## [Directive]
Retype the lines of the following records exactly as they appear, with nothing changed.

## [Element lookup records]
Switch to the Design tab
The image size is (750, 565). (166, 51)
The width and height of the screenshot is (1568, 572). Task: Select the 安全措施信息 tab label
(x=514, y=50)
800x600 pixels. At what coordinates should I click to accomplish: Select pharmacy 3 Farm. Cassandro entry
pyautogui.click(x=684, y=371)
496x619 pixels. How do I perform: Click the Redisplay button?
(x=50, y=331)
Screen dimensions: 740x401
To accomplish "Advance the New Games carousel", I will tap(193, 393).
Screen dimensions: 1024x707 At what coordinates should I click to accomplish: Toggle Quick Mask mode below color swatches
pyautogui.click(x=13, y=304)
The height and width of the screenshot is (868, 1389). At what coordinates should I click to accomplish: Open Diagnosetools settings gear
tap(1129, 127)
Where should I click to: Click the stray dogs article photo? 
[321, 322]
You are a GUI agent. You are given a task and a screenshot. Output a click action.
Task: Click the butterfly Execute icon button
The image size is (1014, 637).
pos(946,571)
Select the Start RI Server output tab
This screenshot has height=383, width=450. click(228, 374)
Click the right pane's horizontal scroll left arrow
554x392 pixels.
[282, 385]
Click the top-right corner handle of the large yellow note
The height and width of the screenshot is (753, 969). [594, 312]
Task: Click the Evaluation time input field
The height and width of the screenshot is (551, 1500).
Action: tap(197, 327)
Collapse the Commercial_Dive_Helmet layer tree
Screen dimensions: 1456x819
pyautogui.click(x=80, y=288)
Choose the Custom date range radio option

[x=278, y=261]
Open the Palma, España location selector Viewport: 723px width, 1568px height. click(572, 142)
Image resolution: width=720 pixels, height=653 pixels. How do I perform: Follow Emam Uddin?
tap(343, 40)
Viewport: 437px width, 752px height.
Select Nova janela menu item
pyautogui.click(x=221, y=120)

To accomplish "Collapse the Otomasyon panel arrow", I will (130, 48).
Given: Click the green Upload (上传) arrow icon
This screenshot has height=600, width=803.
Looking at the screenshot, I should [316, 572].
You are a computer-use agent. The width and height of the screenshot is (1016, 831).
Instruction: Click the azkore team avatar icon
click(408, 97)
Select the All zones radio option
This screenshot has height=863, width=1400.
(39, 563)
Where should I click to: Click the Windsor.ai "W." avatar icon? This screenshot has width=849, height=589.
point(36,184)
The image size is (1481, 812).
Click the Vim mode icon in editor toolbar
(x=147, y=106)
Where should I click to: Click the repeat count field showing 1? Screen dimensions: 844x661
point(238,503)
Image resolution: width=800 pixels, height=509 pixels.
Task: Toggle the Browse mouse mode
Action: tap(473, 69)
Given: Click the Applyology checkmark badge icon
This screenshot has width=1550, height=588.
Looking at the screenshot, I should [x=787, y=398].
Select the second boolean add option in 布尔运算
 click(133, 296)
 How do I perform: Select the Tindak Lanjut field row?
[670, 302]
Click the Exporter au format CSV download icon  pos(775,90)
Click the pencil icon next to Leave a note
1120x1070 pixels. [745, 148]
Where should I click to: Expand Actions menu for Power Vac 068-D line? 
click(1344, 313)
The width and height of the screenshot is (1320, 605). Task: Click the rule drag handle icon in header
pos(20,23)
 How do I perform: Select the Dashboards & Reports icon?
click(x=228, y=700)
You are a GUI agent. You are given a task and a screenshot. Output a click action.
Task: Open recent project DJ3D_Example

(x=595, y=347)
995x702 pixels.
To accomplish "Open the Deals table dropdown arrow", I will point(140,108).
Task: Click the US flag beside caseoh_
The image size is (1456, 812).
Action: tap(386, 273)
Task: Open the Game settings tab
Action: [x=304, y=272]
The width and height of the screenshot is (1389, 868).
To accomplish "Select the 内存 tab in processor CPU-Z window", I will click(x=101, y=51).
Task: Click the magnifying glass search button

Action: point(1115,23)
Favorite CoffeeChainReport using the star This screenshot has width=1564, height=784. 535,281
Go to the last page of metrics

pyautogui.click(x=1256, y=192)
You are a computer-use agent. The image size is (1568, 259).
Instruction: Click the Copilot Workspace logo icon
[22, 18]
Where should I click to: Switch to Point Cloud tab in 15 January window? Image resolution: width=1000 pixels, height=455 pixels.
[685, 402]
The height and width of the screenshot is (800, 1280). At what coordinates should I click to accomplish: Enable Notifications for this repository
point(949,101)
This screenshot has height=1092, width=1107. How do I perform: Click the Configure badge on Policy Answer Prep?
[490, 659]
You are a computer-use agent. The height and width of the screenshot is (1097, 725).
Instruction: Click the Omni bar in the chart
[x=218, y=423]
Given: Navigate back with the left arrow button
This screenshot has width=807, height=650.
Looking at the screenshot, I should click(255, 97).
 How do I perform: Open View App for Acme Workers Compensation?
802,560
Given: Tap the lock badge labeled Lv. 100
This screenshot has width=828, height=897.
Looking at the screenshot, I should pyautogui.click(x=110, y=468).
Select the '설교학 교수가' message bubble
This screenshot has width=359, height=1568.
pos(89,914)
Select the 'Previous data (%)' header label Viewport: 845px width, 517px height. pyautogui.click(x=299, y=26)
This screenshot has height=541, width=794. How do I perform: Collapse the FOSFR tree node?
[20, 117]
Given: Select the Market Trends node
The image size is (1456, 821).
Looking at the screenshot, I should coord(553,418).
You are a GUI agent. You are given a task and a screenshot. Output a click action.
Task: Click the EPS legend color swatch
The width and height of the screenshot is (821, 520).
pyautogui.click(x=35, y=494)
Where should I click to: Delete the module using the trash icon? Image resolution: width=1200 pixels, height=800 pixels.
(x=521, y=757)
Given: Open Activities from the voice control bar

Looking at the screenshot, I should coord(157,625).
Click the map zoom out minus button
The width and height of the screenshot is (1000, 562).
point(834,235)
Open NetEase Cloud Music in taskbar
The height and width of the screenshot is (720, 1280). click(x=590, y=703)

## [Solution]
Switch to the Design tab
The image size is (750, 565). (166, 51)
The width and height of the screenshot is (1568, 572). Task: Select the 安全措施信息 tab label
(x=514, y=50)
800x600 pixels. At what coordinates should I click to accomplish: Select pharmacy 3 Farm. Cassandro entry
pyautogui.click(x=684, y=371)
496x619 pixels. How do I perform: Click the Redisplay button?
(x=50, y=331)
Screen dimensions: 740x401
To accomplish "Advance the New Games carousel", I will tap(193, 393).
Screen dimensions: 1024x707 At what coordinates should I click to accomplish: Toggle Quick Mask mode below color swatches
pyautogui.click(x=13, y=304)
The height and width of the screenshot is (868, 1389). At what coordinates should I click to accomplish: Open Diagnosetools settings gear
tap(1129, 127)
Where should I click to: Click the stray dogs article photo? 
[321, 322]
You are a GUI agent. You are given a task and a screenshot. Output a click action.
Task: Click the butterfly Execute icon button
The image size is (1014, 637).
pos(946,571)
Select the Start RI Server output tab
This screenshot has height=383, width=450. click(228, 374)
Click the right pane's horizontal scroll left arrow
554x392 pixels.
[282, 385]
Click the top-right corner handle of the large yellow note
The height and width of the screenshot is (753, 969). [594, 312]
Task: Click the Evaluation time input field
The height and width of the screenshot is (551, 1500).
Action: tap(197, 327)
Collapse the Commercial_Dive_Helmet layer tree
Screen dimensions: 1456x819
pyautogui.click(x=80, y=288)
Choose the Custom date range radio option

[x=278, y=261]
Open the Palma, España location selector Viewport: 723px width, 1568px height. click(572, 142)
Image resolution: width=720 pixels, height=653 pixels. How do I perform: Follow Emam Uddin?
tap(343, 40)
Viewport: 437px width, 752px height.
Select Nova janela menu item
pyautogui.click(x=221, y=120)

To accomplish "Collapse the Otomasyon panel arrow", I will (130, 48).
Given: Click the green Upload (上传) arrow icon
This screenshot has height=600, width=803.
Looking at the screenshot, I should [316, 572].
You are a computer-use agent. The width and height of the screenshot is (1016, 831).
Instruction: Click the azkore team avatar icon
click(408, 97)
Select the All zones radio option
This screenshot has height=863, width=1400.
(39, 563)
Where should I click to: Click the Windsor.ai "W." avatar icon? This screenshot has width=849, height=589.
point(36,184)
The image size is (1481, 812).
Click the Vim mode icon in editor toolbar
(x=147, y=106)
Where should I click to: Click the repeat count field showing 1? Screen dimensions: 844x661
point(238,503)
Image resolution: width=800 pixels, height=509 pixels.
Task: Toggle the Browse mouse mode
Action: tap(473, 69)
Given: Click the Applyology checkmark badge icon
This screenshot has width=1550, height=588.
Looking at the screenshot, I should [x=787, y=398].
Select the second boolean add option in 布尔运算
 click(133, 296)
 How do I perform: Select the Tindak Lanjut field row?
[670, 302]
Click the Exporter au format CSV download icon  pos(775,90)
Click the pencil icon next to Leave a note
1120x1070 pixels. [745, 148]
Where should I click to: Expand Actions menu for Power Vac 068-D line? 
click(1344, 313)
The width and height of the screenshot is (1320, 605). Task: Click the rule drag handle icon in header
pos(20,23)
 How do I perform: Select the Dashboards & Reports icon?
click(x=228, y=700)
You are a GUI agent. You are given a task and a screenshot. Output a click action.
Task: Open recent project DJ3D_Example

(x=595, y=347)
995x702 pixels.
To accomplish "Open the Deals table dropdown arrow", I will point(140,108).
Task: Click the US flag beside caseoh_
The image size is (1456, 812).
Action: tap(386, 273)
Task: Open the Game settings tab
Action: [x=304, y=272]
The width and height of the screenshot is (1389, 868).
To accomplish "Select the 内存 tab in processor CPU-Z window", I will click(x=101, y=51).
Task: Click the magnifying glass search button

Action: point(1115,23)
Favorite CoffeeChainReport using the star This screenshot has width=1564, height=784. 535,281
Go to the last page of metrics

pyautogui.click(x=1256, y=192)
You are a computer-use agent. The image size is (1568, 259).
Instruction: Click the Copilot Workspace logo icon
[22, 18]
Where should I click to: Switch to Point Cloud tab in 15 January window? Image resolution: width=1000 pixels, height=455 pixels.
[685, 402]
The height and width of the screenshot is (800, 1280). At what coordinates should I click to accomplish: Enable Notifications for this repository
point(949,101)
This screenshot has height=1092, width=1107. How do I perform: Click the Configure badge on Policy Answer Prep?
[490, 659]
You are a computer-use agent. The height and width of the screenshot is (1097, 725).
Instruction: Click the Omni bar in the chart
[x=218, y=423]
Given: Navigate back with the left arrow button
This screenshot has width=807, height=650.
Looking at the screenshot, I should click(255, 97).
 How do I perform: Open View App for Acme Workers Compensation?
802,560
Given: Tap the lock badge labeled Lv. 100
This screenshot has width=828, height=897.
Looking at the screenshot, I should pyautogui.click(x=110, y=468).
Select the '설교학 교수가' message bubble
This screenshot has width=359, height=1568.
pos(89,914)
Select the 'Previous data (%)' header label Viewport: 845px width, 517px height. pyautogui.click(x=299, y=26)
This screenshot has height=541, width=794. How do I perform: Collapse the FOSFR tree node?
[20, 117]
Given: Select the Market Trends node
The image size is (1456, 821).
Looking at the screenshot, I should coord(553,418).
You are a GUI agent. You are given a task and a screenshot. Output a click action.
Task: Click the EPS legend color swatch
The width and height of the screenshot is (821, 520).
pyautogui.click(x=35, y=494)
Where should I click to: Delete the module using the trash icon? Image resolution: width=1200 pixels, height=800 pixels.
(x=521, y=757)
Given: Open Activities from the voice control bar

Looking at the screenshot, I should coord(157,625).
Click the map zoom out minus button
The width and height of the screenshot is (1000, 562).
point(834,235)
Open NetEase Cloud Music in taskbar
The height and width of the screenshot is (720, 1280). click(x=590, y=703)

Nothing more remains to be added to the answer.